Octavio Paz, o Mario Molina, premios Nobel, pero también hubo mujeres destacadas que han pasado por sus aulas: Matilde Montoya, que fue la primera médica mexicana; Helia Bravo Hollis, primera bióloga en el país; María Elena Caso, la geógrafa María Gutiérrez Vázquez, la física Alejandra Jáidar; Silvia Torres, María Cetto, física destacadísima, Julieta Fierro. María Batalla Zepeda y Claudia Sheinbaum, presidenta de México, científica destacada. Incluso, también por estas aulas pasó Gómez Morín, también lo hizo, añadió.
La UNAM, indicó, se convirtió en la conciencia crítica de la nación. “Recordemos 1968, la UNAM fue la piedra angular en el movimiento estudiantil que provocó transformaciones políticas, sociales y económicas”.
El diputado coordinador recordó que fue en 1551, cuando una cédula real de Carlos V, el rey de España, produjera y estampara su firma para crear la Real y Pontificia Universidad de México. “Fue hasta dos años después, por cierto, cuando se estableció y lo hizo donde ahora era la Corte, donde hoy es la Corte, ahí se estableció la primera Real y Pontificia Universidad de México.

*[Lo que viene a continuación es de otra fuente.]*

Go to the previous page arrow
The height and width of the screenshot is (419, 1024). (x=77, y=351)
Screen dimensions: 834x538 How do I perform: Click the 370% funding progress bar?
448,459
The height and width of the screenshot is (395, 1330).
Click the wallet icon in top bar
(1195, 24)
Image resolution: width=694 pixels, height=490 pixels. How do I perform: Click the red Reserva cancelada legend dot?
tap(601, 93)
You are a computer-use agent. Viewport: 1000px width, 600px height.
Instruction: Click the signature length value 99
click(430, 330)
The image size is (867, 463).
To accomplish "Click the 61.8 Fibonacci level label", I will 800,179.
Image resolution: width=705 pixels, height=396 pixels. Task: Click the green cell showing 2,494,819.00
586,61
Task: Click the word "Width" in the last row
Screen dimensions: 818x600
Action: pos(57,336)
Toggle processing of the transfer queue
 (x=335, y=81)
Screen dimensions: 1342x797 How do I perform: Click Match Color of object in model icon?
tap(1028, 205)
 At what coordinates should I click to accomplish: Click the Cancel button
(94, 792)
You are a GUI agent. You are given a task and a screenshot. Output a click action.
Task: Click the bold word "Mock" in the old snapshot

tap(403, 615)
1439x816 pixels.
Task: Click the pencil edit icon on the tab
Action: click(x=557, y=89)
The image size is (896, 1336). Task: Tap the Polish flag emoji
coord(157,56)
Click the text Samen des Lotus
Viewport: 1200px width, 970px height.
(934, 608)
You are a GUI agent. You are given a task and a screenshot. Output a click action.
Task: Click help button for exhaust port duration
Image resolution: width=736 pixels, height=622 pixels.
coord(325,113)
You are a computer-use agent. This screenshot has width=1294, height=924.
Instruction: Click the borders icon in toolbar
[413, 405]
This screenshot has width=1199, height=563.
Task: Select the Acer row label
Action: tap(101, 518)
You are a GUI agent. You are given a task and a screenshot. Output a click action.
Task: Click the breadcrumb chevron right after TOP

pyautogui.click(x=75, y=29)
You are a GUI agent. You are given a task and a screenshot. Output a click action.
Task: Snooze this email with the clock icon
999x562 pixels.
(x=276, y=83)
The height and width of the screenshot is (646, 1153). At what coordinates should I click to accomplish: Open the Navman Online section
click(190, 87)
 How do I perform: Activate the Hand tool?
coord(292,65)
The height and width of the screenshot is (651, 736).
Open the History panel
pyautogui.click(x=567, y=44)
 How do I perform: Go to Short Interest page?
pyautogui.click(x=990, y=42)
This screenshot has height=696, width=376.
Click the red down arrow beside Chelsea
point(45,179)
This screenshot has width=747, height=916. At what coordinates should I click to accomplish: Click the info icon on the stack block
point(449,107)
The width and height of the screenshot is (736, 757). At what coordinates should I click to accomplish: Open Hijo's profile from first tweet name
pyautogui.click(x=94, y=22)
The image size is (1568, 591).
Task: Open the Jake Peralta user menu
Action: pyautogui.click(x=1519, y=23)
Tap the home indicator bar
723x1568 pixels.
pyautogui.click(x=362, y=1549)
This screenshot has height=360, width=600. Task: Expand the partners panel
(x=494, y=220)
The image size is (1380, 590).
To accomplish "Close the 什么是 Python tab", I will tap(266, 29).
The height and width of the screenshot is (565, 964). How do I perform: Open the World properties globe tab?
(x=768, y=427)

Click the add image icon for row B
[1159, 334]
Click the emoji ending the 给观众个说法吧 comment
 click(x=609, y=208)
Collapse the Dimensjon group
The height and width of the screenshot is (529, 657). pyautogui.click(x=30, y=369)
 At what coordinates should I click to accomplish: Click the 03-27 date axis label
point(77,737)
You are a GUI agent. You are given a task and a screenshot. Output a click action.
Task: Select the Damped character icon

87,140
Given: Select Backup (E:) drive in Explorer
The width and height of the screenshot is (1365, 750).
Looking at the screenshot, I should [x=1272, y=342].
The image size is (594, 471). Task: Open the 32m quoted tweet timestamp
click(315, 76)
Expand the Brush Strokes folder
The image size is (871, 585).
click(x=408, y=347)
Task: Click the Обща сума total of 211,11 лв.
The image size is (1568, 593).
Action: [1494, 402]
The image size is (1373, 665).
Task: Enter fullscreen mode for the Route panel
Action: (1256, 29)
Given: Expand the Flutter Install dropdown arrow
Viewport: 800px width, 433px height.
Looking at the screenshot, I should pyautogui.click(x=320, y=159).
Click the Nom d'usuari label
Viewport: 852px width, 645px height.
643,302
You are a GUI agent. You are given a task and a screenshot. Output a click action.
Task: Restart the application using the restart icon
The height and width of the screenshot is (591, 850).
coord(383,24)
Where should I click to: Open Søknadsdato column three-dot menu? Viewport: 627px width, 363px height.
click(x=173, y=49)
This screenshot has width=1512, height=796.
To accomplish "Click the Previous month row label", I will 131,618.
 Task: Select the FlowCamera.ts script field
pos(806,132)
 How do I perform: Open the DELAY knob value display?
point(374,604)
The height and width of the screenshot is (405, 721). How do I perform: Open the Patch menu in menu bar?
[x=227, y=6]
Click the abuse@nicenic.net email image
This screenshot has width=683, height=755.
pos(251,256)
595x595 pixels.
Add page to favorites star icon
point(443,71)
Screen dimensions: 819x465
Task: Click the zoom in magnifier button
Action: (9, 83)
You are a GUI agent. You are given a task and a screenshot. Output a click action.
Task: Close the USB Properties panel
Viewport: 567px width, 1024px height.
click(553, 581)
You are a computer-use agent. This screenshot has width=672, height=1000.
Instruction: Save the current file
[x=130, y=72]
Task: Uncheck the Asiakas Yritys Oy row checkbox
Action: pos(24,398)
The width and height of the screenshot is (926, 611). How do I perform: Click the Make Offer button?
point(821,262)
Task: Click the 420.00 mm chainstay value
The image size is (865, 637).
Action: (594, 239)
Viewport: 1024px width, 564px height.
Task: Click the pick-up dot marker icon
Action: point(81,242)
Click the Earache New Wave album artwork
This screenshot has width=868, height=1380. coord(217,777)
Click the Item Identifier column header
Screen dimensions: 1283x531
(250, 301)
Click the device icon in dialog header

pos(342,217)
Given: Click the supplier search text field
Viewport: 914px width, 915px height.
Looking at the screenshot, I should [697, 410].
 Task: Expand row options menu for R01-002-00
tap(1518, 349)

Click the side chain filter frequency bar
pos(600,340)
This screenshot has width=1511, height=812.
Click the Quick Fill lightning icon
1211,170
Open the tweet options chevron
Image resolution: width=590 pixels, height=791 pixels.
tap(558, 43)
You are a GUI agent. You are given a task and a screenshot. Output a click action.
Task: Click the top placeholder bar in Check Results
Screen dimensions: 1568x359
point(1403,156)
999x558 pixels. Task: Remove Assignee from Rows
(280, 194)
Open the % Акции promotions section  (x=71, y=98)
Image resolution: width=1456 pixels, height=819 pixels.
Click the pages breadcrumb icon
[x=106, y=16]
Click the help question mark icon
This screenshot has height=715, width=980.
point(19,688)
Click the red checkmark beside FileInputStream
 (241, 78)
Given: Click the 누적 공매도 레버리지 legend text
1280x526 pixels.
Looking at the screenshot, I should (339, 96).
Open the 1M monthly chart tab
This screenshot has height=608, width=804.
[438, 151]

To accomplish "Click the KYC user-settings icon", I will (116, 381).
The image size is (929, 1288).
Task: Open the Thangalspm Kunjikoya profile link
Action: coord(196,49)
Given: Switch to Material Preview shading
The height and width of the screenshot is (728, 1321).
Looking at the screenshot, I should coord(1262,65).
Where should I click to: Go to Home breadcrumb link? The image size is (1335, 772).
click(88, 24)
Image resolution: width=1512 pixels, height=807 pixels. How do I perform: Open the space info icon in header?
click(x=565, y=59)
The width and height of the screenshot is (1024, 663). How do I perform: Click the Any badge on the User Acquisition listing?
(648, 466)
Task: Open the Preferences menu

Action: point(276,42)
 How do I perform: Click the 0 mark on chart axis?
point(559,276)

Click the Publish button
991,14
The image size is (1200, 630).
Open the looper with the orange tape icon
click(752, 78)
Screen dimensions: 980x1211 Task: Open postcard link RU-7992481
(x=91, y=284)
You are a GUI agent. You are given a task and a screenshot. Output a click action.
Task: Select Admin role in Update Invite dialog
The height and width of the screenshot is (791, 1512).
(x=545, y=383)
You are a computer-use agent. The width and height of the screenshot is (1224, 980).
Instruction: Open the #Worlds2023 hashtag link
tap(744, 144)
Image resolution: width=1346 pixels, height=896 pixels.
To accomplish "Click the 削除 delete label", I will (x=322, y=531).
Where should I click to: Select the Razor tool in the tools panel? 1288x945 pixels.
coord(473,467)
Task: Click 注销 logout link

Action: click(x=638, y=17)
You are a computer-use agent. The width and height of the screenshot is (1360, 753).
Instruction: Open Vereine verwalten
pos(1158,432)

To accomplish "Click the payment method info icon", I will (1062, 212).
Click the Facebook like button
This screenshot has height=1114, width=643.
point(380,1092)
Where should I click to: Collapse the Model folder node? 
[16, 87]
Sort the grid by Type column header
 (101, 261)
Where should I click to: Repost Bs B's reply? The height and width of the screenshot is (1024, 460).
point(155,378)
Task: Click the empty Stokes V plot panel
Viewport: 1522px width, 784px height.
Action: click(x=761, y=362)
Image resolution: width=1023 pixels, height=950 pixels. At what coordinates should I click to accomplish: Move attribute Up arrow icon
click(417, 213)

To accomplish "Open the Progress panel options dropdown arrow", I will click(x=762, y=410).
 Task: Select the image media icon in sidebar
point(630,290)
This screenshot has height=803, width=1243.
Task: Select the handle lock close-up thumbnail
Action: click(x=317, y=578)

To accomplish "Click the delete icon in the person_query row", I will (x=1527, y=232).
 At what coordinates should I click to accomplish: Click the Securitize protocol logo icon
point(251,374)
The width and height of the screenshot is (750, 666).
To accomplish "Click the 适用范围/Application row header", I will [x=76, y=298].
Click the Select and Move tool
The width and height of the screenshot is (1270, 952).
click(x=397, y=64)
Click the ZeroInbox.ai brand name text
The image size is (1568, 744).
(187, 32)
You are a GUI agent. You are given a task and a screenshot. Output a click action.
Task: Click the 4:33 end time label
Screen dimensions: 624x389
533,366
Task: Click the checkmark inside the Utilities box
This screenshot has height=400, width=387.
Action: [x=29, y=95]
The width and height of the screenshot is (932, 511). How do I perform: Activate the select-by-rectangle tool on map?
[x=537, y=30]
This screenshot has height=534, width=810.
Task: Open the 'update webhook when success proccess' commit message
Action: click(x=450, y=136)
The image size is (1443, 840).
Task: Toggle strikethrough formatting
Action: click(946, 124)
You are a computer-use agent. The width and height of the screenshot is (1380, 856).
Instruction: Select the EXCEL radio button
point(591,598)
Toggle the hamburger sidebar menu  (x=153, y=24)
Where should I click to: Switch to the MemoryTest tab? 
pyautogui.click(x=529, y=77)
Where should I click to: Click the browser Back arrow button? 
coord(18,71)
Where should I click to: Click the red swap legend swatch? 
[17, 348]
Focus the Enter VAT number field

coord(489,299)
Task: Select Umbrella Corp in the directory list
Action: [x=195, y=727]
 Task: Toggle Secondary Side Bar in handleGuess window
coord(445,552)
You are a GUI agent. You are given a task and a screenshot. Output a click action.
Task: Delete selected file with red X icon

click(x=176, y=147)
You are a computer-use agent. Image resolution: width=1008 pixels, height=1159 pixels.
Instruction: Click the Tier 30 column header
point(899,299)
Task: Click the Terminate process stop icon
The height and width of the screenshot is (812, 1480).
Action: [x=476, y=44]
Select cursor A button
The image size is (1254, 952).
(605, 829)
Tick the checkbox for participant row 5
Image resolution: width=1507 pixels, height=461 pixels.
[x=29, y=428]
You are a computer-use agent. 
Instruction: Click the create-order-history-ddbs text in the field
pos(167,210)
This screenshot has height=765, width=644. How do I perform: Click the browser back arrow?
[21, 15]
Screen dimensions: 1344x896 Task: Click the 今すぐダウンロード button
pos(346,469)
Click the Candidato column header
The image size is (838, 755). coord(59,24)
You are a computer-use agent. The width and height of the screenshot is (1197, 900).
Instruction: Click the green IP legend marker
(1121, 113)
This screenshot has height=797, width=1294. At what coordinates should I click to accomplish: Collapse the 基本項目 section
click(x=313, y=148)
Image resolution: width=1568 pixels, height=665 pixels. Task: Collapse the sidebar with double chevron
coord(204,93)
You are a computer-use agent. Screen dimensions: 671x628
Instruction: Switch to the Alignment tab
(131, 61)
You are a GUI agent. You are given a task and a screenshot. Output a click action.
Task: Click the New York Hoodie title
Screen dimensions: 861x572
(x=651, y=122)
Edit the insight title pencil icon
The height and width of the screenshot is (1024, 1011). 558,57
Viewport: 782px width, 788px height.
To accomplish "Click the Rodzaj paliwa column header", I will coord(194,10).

Explicó que la autonomía de la UNAM es una lucha histórica y no se debe a una persona. En 1835-36, Valentín Gómez Farías intentó quitarle el carácter religioso, clerical y otorgarle a la Universidad Nacional un carácter laico, y no lo logró; Benito Juárez, recompone la universidad, redefine los objetivos y le da un sentido laico. En 1881, Justo Sierra intenta, con un proyecto de ley, otorgarle plena autonomía, el cual no prospera. Más tarde, Félix Palavicini, retoma e impulsa la autonomía, aunque tampoco prospera; y en 1921 por José Vasconcelos instituyó legalmente el escudo actual de la universidad y estableció la frase: “Por mi raza hablará el espíritu”, que es un lema que revela la vocación humanista de la UNAM.
La autonomía, agregó, se logró en 1929 y la consiguen las y los maestros, así como las y los estudiantes, “porque en 1928 decretaron una huelga en la UNAM para que le reconocieran la autonomía y en 1929 oficialmente les reconocieron la autonomía a la Universidad Nacional Autónoma de México”.
Por último, el legislador envió un saludo respetuoso y afectuoso al rector de la UNAM, Leonardo Lomelí Vanegas, a los maestros y maestras catedráticos de las escuelas y por supuesto a los estudiantes, a los alumnos en todas las carreras, incluyendo las preparatorias”.